**Exercise**. Among the records that follow, how many lines include the string "computer"? Only the number is wanted.

(Working data Opens)

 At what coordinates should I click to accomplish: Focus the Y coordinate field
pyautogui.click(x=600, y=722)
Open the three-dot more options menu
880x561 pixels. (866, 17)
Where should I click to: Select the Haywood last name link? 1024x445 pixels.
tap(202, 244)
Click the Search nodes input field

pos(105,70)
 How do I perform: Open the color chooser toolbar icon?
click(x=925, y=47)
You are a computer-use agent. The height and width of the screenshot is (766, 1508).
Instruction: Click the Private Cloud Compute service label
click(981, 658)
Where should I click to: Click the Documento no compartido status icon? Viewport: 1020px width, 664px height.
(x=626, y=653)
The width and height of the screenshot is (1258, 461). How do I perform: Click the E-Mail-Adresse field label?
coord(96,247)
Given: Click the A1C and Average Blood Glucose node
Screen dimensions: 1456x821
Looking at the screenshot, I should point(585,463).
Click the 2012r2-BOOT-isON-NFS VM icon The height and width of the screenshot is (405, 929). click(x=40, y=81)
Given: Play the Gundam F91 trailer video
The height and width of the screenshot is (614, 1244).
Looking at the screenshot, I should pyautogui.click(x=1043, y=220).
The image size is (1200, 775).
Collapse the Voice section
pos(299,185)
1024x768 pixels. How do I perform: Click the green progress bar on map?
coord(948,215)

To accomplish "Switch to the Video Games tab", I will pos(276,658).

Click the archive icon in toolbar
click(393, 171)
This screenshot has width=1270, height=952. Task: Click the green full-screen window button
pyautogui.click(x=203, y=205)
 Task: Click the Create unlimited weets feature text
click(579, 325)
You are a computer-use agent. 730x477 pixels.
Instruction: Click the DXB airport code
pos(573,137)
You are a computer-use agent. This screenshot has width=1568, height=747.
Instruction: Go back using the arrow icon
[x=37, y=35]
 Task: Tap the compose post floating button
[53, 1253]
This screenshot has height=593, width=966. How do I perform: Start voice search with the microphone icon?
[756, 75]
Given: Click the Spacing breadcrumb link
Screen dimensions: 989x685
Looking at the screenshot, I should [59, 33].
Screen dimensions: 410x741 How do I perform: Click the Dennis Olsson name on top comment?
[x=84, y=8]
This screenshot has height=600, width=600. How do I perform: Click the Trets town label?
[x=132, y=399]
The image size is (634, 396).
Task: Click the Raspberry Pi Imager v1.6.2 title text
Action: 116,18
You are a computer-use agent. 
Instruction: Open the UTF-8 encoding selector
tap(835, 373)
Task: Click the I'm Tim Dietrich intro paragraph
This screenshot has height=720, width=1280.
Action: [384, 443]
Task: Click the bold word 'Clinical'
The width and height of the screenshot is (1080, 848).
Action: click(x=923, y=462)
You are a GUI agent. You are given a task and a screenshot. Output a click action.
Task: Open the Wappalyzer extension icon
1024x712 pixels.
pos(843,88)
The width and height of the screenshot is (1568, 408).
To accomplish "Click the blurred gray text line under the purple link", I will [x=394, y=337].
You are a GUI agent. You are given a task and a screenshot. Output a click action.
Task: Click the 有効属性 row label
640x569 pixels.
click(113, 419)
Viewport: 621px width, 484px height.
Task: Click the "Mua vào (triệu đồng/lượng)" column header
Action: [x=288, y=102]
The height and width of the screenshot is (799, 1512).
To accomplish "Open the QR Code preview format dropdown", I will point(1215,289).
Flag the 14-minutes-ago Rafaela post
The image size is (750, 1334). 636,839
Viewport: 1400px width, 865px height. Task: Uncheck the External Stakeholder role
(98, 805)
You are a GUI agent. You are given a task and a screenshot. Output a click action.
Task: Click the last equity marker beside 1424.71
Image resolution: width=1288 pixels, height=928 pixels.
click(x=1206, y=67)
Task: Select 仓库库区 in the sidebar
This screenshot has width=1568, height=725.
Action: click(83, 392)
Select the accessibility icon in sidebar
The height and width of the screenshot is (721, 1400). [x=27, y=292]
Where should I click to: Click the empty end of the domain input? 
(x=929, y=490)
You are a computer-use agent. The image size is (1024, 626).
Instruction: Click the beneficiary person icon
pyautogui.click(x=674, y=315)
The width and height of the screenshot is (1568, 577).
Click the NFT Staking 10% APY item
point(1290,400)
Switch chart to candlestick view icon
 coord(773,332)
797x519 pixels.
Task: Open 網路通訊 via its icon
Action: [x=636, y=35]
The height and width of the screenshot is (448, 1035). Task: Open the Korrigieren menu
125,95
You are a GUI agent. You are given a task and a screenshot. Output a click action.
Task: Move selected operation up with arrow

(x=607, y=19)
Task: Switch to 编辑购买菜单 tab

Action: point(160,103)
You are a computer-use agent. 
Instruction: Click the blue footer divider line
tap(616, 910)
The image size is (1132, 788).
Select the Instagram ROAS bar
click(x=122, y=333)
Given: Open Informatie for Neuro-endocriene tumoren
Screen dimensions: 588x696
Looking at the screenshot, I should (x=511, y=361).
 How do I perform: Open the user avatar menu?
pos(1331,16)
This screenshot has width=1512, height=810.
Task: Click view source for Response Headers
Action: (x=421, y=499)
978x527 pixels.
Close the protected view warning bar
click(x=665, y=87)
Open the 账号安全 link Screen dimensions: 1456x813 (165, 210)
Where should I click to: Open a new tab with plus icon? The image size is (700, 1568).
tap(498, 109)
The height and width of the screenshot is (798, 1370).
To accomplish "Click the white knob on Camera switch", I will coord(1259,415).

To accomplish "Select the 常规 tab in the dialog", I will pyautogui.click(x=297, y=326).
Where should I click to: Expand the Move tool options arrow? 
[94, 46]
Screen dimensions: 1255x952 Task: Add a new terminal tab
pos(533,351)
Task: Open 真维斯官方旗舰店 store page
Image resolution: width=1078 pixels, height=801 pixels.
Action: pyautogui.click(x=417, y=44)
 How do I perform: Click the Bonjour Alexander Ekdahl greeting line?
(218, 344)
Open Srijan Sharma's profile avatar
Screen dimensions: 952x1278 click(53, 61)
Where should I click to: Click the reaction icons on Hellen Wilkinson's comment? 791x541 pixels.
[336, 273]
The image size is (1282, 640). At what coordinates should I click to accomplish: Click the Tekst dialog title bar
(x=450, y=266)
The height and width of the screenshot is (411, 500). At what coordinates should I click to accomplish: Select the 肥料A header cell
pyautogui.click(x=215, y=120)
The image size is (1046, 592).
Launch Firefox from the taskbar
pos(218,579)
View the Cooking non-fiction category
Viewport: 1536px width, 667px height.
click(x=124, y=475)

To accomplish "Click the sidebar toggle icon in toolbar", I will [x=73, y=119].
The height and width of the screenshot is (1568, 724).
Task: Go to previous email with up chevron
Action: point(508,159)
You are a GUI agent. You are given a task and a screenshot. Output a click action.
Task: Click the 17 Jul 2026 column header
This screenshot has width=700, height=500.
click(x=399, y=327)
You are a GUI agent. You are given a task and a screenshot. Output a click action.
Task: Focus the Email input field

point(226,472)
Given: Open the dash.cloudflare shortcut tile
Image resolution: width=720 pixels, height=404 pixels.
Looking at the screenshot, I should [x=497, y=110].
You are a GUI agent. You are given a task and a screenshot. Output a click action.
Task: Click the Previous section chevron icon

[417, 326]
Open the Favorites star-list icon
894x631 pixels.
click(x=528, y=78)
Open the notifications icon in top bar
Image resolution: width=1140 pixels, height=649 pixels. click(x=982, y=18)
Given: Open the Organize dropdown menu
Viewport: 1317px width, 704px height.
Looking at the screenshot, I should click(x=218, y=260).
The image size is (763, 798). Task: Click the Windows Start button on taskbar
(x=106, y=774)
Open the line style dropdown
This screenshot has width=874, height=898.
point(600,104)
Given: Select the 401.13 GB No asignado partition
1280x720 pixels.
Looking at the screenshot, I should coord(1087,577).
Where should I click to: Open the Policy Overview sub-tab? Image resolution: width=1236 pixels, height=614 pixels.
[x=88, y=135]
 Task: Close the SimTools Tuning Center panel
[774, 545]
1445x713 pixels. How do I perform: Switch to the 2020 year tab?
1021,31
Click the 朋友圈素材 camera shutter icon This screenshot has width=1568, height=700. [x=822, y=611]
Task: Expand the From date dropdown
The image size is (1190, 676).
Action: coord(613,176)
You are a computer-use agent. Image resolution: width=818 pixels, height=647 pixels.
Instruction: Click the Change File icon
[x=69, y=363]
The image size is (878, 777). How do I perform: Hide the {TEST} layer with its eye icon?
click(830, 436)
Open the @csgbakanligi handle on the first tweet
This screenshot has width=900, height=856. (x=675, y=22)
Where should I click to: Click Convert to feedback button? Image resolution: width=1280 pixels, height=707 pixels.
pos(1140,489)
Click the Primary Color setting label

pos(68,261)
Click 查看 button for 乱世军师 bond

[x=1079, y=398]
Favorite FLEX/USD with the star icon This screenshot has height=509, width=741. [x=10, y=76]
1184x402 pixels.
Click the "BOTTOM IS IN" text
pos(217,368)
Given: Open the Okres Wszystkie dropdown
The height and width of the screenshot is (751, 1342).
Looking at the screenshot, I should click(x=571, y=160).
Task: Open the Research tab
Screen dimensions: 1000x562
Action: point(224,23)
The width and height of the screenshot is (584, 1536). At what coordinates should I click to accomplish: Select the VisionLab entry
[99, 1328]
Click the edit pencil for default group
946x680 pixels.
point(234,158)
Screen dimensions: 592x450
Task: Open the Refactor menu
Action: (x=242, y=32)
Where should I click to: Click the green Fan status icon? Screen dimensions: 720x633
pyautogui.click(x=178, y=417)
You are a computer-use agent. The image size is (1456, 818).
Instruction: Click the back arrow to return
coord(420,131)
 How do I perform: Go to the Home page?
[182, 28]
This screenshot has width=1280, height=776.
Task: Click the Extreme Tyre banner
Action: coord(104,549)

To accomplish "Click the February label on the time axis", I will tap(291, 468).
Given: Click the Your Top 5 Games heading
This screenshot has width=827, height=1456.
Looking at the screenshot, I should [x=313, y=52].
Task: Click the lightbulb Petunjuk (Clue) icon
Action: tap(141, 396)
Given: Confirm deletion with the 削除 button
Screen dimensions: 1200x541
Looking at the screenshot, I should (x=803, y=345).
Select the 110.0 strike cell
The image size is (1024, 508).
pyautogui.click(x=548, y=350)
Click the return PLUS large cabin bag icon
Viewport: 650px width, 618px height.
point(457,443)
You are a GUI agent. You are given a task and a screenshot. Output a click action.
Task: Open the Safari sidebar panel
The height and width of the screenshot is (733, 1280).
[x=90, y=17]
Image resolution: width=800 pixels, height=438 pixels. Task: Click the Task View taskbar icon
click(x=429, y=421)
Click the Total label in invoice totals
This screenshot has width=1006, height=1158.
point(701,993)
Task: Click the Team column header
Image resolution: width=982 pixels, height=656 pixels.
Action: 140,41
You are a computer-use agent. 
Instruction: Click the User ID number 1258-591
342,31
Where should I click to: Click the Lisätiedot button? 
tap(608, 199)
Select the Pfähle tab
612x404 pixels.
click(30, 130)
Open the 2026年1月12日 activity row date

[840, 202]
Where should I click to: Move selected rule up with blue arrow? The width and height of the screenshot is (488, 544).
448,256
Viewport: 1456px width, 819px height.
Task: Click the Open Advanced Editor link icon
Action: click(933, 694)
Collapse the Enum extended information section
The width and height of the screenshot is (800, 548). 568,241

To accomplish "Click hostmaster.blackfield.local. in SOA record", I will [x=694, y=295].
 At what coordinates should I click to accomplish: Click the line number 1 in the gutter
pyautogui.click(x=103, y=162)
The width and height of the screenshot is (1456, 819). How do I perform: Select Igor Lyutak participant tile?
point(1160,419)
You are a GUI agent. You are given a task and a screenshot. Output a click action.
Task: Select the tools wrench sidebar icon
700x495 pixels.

(Working data Closes)

**Solution to this problem**. 9